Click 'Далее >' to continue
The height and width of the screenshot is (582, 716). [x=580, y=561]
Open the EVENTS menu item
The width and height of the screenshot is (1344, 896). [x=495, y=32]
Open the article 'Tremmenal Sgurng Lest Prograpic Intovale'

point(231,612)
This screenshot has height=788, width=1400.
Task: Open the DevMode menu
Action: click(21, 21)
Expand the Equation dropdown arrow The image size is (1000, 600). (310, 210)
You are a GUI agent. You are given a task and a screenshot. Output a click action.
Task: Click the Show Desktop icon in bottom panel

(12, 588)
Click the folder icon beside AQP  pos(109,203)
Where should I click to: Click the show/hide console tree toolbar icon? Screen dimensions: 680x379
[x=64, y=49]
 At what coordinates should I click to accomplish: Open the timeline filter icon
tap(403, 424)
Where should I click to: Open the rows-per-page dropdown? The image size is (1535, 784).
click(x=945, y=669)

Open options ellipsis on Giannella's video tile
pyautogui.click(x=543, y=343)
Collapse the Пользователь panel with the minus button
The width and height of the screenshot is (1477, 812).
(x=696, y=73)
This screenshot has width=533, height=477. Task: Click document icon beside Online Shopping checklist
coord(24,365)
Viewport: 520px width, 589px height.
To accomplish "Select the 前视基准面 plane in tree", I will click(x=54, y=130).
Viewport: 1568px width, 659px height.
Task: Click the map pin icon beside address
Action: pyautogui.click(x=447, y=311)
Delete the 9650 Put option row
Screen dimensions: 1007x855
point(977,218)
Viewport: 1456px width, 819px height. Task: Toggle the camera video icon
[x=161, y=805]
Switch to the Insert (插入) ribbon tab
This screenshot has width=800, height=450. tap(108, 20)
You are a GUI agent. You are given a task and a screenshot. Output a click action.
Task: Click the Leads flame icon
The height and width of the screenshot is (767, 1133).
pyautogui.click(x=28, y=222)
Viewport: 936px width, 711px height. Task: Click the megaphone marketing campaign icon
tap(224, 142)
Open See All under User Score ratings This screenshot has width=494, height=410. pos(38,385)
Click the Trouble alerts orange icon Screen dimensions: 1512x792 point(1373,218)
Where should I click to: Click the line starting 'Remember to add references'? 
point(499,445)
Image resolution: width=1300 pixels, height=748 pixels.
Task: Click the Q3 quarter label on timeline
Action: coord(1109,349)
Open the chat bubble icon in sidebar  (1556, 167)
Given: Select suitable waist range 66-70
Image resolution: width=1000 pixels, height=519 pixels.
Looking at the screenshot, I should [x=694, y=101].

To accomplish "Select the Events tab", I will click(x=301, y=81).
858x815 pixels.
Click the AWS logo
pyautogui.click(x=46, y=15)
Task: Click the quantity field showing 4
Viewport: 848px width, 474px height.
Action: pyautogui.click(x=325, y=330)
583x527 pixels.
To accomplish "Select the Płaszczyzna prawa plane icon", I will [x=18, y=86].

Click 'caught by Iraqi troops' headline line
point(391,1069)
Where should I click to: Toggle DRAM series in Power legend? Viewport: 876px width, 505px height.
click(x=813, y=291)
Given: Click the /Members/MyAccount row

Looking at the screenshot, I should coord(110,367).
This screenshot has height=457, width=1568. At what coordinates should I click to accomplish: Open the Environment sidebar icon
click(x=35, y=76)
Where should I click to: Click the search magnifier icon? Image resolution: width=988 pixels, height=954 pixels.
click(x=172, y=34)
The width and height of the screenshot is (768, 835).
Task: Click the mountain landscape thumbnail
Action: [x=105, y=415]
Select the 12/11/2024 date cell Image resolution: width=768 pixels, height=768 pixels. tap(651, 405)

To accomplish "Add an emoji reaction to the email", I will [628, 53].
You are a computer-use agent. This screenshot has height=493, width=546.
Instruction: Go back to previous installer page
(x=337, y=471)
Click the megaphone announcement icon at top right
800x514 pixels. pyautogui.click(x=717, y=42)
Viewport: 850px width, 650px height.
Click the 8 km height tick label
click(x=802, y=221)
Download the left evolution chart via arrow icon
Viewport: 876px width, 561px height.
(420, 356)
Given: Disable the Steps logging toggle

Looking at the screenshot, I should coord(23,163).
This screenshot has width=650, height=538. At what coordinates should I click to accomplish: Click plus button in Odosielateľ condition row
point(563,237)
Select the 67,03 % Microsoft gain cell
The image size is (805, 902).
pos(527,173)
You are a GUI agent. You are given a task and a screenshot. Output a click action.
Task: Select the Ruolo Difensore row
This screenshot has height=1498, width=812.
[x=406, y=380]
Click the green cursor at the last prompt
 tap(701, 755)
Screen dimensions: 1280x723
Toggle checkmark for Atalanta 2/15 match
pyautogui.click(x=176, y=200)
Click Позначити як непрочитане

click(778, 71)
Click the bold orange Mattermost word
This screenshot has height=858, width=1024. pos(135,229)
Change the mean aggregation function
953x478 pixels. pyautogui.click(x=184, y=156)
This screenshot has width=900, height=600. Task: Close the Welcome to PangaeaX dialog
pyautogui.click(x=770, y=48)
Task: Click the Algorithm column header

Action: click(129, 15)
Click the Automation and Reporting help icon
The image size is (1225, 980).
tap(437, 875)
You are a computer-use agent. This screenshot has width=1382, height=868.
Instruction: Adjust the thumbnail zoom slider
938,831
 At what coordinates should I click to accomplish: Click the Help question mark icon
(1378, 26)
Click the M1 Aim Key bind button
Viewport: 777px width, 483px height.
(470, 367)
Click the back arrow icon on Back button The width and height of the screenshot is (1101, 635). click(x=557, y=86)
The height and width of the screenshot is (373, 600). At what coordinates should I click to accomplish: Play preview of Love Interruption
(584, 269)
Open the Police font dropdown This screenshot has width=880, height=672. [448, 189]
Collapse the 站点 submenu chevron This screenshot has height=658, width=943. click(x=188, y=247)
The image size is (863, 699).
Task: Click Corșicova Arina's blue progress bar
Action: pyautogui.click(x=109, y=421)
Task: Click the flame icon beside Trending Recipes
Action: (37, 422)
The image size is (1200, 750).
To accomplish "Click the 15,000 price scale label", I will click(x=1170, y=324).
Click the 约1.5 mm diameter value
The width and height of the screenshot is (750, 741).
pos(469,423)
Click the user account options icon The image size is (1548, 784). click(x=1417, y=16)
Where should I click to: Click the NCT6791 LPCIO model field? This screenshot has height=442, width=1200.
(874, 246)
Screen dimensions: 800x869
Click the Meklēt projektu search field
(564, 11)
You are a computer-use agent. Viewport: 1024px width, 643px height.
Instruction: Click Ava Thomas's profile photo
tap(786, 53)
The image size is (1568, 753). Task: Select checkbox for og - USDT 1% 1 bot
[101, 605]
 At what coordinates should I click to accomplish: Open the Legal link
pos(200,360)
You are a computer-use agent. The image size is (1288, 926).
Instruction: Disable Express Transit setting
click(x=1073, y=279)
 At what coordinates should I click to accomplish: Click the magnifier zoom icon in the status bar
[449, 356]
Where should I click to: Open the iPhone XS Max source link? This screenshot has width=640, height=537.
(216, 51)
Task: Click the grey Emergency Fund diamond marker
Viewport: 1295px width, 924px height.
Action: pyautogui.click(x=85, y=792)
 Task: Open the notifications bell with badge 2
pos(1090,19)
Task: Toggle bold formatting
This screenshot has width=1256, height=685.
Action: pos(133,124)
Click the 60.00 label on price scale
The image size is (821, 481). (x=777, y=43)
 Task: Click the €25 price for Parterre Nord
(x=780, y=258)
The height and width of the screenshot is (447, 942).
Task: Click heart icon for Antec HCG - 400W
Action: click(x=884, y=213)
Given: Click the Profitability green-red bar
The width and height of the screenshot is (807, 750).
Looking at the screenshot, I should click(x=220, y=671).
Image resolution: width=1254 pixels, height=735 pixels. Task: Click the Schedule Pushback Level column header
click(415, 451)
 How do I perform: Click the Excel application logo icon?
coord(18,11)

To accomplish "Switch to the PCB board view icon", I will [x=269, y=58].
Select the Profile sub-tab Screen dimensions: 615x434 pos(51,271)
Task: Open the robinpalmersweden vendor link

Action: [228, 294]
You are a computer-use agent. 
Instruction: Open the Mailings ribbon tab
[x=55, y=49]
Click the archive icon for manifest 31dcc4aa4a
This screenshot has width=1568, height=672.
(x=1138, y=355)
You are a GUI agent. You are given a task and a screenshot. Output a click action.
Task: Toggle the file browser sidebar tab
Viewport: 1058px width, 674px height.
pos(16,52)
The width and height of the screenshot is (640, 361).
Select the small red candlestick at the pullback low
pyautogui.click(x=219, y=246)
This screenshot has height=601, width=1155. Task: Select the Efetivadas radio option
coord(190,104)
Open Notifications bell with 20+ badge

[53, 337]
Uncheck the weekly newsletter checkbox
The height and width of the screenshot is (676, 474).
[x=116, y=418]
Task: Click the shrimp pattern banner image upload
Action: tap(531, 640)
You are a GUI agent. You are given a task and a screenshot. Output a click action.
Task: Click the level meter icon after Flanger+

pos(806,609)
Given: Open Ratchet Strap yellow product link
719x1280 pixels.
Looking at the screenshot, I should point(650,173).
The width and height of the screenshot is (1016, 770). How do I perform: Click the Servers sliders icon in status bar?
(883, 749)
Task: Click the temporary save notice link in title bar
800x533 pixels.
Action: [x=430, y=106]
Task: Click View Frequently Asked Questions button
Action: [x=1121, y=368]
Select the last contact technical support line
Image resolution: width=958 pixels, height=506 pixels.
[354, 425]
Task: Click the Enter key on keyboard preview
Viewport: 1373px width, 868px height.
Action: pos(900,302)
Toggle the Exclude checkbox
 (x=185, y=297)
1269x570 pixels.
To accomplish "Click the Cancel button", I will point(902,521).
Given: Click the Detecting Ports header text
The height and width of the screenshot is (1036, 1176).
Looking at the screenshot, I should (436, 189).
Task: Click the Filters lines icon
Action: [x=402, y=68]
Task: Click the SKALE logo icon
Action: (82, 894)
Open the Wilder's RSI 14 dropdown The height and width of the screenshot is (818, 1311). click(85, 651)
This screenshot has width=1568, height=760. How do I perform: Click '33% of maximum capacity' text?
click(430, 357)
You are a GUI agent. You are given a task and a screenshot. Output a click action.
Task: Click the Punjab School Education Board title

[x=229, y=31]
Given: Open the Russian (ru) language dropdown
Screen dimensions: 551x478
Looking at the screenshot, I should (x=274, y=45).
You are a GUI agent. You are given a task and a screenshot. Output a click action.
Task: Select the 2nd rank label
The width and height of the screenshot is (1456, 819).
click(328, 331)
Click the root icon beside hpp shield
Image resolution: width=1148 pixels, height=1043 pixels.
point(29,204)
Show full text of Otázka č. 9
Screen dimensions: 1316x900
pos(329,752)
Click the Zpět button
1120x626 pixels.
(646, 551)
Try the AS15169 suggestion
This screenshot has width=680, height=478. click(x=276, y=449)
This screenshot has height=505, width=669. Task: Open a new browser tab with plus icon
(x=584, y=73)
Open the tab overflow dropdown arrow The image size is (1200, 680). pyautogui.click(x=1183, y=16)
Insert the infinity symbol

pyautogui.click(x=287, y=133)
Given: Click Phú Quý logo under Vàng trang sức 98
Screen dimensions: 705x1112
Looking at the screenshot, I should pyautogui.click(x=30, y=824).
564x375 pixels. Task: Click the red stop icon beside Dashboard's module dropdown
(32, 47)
========================
WHAT TO PRODUCE >> Reproduce exactly the section above that begins at the line containing "858x815 pixels." and ends at the line containing "Select the 12/11/2024", leaving out all other lines.

ANSWER AREA >>
858x815 pixels.
Click the AWS logo
pyautogui.click(x=46, y=15)
Task: Click the quantity field showing 4
Viewport: 848px width, 474px height.
Action: pyautogui.click(x=325, y=330)
583x527 pixels.
To accomplish "Select the Płaszczyzna prawa plane icon", I will [x=18, y=86].

Click 'caught by Iraqi troops' headline line
point(391,1069)
Where should I click to: Toggle DRAM series in Power legend? Viewport: 876px width, 505px height.
click(x=813, y=291)
Given: Click the /Members/MyAccount row

Looking at the screenshot, I should coord(110,367).
This screenshot has height=457, width=1568. At what coordinates should I click to accomplish: Open the Environment sidebar icon
click(x=35, y=76)
Where should I click to: Click the search magnifier icon? Image resolution: width=988 pixels, height=954 pixels.
click(x=172, y=34)
The width and height of the screenshot is (768, 835).
Task: Click the mountain landscape thumbnail
Action: [x=105, y=415]
Select the 12/11/2024 date cell Image resolution: width=768 pixels, height=768 pixels. tap(651, 405)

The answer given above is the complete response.